A Night at the Starz Film Center
By Jason Haggstrom, July 24, 2010
I originally wrote this essay back in 2008 as an assignment for a college English class. The task was to write a first person narrative from a personal experience similar to what you might hear in one of those fantastic ten-minute long journalistic pieces on NPR. I was inspired to revisit and publish this piece by the splendid series of short essays the experience of seeing a film at a movie theater at Salon.com, "Slide show: The movie experience I can’t forget". In particular, Kartina Richardson’s remembrance of watching Pickup on South Street with a crowd for the first time resonated deeply with me. I had a similar experience when I saw my beloved Out of the Past with a crowd for the first time when it played at The Starz Film Center in downtown Denver.
It’s the type of place that makes you wonder, "Why would anybody pay to see a movie here?" The theater is a relic of years gone by. The room is small, reminiscent of those movie theaters they used to build inside shopping malls. The seating arrangement is old-fashioned with rickety chairs that wander up a gentle slope, not at all like the modern multiplexes with their reclining chairs formed in the stadium seating style. And, the prime viewing area in the center of the theater has been set aside for a walkway rather than seats. This is the Starz Film Center.

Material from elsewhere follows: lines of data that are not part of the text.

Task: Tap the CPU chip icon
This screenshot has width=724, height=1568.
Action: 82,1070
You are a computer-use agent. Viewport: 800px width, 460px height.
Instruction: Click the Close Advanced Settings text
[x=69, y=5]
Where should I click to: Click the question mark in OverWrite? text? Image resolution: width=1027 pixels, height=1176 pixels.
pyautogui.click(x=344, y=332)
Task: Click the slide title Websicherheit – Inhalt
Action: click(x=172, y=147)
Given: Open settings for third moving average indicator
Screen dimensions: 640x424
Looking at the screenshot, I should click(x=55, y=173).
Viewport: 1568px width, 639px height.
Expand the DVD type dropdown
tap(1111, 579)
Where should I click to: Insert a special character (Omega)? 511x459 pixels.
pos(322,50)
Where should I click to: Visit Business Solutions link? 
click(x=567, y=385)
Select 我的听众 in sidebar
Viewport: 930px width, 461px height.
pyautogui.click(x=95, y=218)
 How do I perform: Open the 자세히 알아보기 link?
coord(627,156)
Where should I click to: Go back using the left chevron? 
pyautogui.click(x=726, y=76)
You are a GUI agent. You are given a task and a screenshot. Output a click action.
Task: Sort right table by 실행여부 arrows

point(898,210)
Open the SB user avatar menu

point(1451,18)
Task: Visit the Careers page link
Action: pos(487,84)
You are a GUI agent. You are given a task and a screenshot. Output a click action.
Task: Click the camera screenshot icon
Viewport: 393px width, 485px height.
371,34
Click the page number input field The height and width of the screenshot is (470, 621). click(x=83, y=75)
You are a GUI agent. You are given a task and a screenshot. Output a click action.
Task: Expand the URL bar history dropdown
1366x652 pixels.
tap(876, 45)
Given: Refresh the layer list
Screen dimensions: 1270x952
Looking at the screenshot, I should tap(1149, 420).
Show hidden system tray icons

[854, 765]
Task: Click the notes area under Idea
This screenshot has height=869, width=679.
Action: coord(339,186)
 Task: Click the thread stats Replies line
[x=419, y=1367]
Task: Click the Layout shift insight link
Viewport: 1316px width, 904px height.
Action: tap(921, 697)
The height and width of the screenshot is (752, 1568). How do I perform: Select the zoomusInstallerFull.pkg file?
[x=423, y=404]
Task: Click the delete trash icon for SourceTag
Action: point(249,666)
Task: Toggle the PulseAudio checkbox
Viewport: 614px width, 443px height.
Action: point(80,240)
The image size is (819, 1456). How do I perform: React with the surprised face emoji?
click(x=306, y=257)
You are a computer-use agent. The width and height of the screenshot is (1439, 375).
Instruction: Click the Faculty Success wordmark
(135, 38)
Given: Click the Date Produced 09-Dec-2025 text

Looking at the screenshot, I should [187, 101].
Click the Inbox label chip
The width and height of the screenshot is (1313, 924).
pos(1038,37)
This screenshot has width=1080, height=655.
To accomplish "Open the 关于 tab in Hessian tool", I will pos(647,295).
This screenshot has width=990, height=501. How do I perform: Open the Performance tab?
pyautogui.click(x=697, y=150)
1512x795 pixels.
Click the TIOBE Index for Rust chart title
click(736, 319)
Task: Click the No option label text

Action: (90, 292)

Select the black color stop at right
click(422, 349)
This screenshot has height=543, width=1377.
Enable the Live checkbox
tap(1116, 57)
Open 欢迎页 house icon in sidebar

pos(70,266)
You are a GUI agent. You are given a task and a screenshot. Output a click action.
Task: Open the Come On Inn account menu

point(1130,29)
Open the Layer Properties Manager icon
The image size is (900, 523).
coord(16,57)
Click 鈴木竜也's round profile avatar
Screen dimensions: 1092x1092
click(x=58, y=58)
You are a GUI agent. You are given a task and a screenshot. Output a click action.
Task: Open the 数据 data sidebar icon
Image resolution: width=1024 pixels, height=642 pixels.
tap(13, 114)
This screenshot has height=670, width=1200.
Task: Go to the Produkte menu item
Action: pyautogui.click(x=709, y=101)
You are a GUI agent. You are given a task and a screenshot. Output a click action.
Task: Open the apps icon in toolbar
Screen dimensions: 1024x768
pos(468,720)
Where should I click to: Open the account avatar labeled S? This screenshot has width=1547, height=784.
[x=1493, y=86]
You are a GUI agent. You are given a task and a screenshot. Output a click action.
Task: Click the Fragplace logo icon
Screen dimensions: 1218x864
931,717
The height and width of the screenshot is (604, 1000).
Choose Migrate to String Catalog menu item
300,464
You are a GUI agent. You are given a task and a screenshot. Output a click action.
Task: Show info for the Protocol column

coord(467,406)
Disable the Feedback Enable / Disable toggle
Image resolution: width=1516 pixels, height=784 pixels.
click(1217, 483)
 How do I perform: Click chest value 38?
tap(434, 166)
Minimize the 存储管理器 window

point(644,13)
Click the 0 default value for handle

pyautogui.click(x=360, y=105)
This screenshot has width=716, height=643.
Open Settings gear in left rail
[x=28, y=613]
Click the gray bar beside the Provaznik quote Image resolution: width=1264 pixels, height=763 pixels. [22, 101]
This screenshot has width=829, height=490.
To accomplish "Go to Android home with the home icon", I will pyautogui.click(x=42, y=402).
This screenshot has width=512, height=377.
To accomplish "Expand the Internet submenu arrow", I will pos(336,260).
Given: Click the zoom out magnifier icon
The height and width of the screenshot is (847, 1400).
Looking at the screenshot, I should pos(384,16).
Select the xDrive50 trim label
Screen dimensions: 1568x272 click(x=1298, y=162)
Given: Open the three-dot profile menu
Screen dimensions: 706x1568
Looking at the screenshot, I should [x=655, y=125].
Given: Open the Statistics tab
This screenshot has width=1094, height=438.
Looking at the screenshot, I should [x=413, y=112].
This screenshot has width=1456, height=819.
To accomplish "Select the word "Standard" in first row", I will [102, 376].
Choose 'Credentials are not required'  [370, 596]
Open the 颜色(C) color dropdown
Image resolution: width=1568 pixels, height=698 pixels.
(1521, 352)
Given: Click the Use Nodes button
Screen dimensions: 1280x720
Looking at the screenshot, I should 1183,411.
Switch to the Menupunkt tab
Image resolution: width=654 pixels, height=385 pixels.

So, why would anybody pay to see a movie at the Starz Film Center when they could go to one of those sparkling new theaters with the latest technology in sight, sound, and comfort? They come for the films. The Starz Film Center is home to the Denver Film Society, an organization that brings us Denver Film Festival each October along with a slew of classic movies throughout the rest of the year. The digs don’t inspire, but, fortunately, the programming usually does.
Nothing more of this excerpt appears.